━━━ Entries provided

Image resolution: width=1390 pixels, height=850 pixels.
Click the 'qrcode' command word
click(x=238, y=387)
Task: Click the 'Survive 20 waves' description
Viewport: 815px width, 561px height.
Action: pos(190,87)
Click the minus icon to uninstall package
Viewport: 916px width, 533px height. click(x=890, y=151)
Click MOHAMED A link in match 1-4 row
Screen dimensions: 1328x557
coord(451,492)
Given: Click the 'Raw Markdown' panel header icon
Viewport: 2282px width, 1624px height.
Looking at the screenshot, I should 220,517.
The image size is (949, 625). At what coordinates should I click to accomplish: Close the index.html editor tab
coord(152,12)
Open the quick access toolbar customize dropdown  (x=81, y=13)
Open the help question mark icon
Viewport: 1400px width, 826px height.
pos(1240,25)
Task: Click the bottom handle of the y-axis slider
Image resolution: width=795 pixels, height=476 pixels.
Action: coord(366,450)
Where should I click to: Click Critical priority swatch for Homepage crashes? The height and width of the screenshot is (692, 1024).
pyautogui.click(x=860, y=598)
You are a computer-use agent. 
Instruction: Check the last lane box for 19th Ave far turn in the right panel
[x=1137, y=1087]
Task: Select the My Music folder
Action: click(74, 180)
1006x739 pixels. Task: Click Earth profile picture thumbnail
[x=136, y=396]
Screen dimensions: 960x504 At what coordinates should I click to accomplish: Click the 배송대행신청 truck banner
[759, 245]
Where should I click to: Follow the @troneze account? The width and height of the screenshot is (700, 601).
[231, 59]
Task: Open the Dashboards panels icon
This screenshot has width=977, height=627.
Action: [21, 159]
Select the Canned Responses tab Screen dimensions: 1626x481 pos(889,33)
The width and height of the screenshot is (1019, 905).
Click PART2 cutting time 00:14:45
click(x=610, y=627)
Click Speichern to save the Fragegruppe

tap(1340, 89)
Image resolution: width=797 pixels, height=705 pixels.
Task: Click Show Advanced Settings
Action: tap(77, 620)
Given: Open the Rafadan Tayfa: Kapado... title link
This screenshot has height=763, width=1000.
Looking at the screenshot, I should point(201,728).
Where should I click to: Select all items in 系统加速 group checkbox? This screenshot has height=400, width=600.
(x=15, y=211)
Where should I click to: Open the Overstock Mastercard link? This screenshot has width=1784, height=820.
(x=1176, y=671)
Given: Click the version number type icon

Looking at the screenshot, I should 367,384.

━━━━━━

All of the data above needs to be retyped exactly, with each line as it stands.

Image resolution: width=1390 pixels, height=850 pixels.
Click the 'qrcode' command word
click(x=238, y=387)
Task: Click the 'Survive 20 waves' description
Viewport: 815px width, 561px height.
Action: pos(190,87)
Click the minus icon to uninstall package
Viewport: 916px width, 533px height. click(x=890, y=151)
Click MOHAMED A link in match 1-4 row
Screen dimensions: 1328x557
coord(451,492)
Given: Click the 'Raw Markdown' panel header icon
Viewport: 2282px width, 1624px height.
Looking at the screenshot, I should 220,517.
The image size is (949, 625). At what coordinates should I click to accomplish: Close the index.html editor tab
coord(152,12)
Open the quick access toolbar customize dropdown  (x=81, y=13)
Open the help question mark icon
Viewport: 1400px width, 826px height.
pos(1240,25)
Task: Click the bottom handle of the y-axis slider
Image resolution: width=795 pixels, height=476 pixels.
Action: coord(366,450)
Where should I click to: Click Critical priority swatch for Homepage crashes? The height and width of the screenshot is (692, 1024).
pyautogui.click(x=860, y=598)
You are a computer-use agent. 
Instruction: Check the last lane box for 19th Ave far turn in the right panel
[x=1137, y=1087]
Task: Select the My Music folder
Action: click(74, 180)
1006x739 pixels. Task: Click Earth profile picture thumbnail
[x=136, y=396]
Screen dimensions: 960x504 At what coordinates should I click to accomplish: Click the 배송대행신청 truck banner
[759, 245]
Where should I click to: Follow the @troneze account? The width and height of the screenshot is (700, 601).
[231, 59]
Task: Open the Dashboards panels icon
This screenshot has width=977, height=627.
Action: [21, 159]
Select the Canned Responses tab Screen dimensions: 1626x481 pos(889,33)
The width and height of the screenshot is (1019, 905).
Click PART2 cutting time 00:14:45
click(x=610, y=627)
Click Speichern to save the Fragegruppe

tap(1340, 89)
Image resolution: width=797 pixels, height=705 pixels.
Task: Click Show Advanced Settings
Action: tap(77, 620)
Given: Open the Rafadan Tayfa: Kapado... title link
This screenshot has height=763, width=1000.
Looking at the screenshot, I should point(201,728).
Where should I click to: Select all items in 系统加速 group checkbox? This screenshot has height=400, width=600.
(x=15, y=211)
Where should I click to: Open the Overstock Mastercard link? This screenshot has width=1784, height=820.
(x=1176, y=671)
Given: Click the version number type icon

Looking at the screenshot, I should 367,384.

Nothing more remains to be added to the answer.